How would you go about rebuilding a technological society from scratch? If our technological society collapsed tomorrow what would be the one book you would want to press into the hands of the postapocalyptic survivors? What crucial knowledge would they need to survive in the immediate aftermath and to rebuild civilization as quickly as possible? Human knowledge is collective, distributed across the population. It has built on itself for centuries, becoming vast and increasingly specialized. Most of us are ignorant about the fundamental principles of the civilization that supports us, happily utilizing the latest—or even the most basic—technology without having the slightest idea of why it works or how it came to be. If you had to go back to absolute basics, like some sort of postcataclysmic Robinson Crusoe, would you know how to re-create an internal combustion engine, put together a microscope, get metals out of rock, or even how to produce food for yourself?
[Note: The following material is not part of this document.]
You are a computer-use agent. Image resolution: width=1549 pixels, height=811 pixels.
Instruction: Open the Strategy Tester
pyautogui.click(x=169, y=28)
Lewis Dartnell proposes that the key to preserving civilization in an apocalyptic scenario is to provide a quickstart guide, adapted to cataclysmic circumstances. The Knowledge describes many of the modern technologies we employ, but first it explains the fundamentals upon which they are built. Every piece of technology rests on an enormous support network of other technologies, all interlinked and mutually dependent. You can’t hope to build a radio, for example, without understanding how to acquire the raw materials it requires, as well as generate the electricity needed to run it. But Dartnell doesn’t just provide specific information for starting over; he also reveals the greatest invention of them all—the phenomenal knowledge-generating machine that is the scientific method itself. The Knowledge is a brilliantly original guide to the fundamentals of science and how it built our modern world.